## What needs to be done
Edit the rows below so that each "Viewport" reads "Display", and reproduce them with nothing else altered.

Recorded data:
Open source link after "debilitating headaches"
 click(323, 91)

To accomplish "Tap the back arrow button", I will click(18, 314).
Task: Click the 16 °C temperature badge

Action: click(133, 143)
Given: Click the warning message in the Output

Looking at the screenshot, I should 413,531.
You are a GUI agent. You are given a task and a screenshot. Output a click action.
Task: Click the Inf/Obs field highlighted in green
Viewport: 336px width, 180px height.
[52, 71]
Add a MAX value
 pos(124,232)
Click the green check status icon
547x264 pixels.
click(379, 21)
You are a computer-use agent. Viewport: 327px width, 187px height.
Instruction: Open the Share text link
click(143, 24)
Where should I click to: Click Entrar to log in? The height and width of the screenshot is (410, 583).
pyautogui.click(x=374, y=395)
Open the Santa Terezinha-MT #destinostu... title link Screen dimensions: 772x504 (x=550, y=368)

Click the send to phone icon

## Written answer
Open source link after "debilitating headaches"
 click(323, 91)

To accomplish "Tap the back arrow button", I will click(18, 314).
Task: Click the 16 °C temperature badge

Action: click(133, 143)
Given: Click the warning message in the Output

Looking at the screenshot, I should 413,531.
You are a GUI agent. You are given a task and a screenshot. Output a click action.
Task: Click the Inf/Obs field highlighted in green
Display: 336px width, 180px height.
[52, 71]
Add a MAX value
 pos(124,232)
Click the green check status icon
547x264 pixels.
click(379, 21)
You are a computer-use agent. Display: 327px width, 187px height.
Instruction: Open the Share text link
click(143, 24)
Where should I click to: Click Entrar to log in? The height and width of the screenshot is (410, 583).
pyautogui.click(x=374, y=395)
Open the Santa Terezinha-MT #destinostu... title link Screen dimensions: 772x504 (x=550, y=368)

Click the send to phone icon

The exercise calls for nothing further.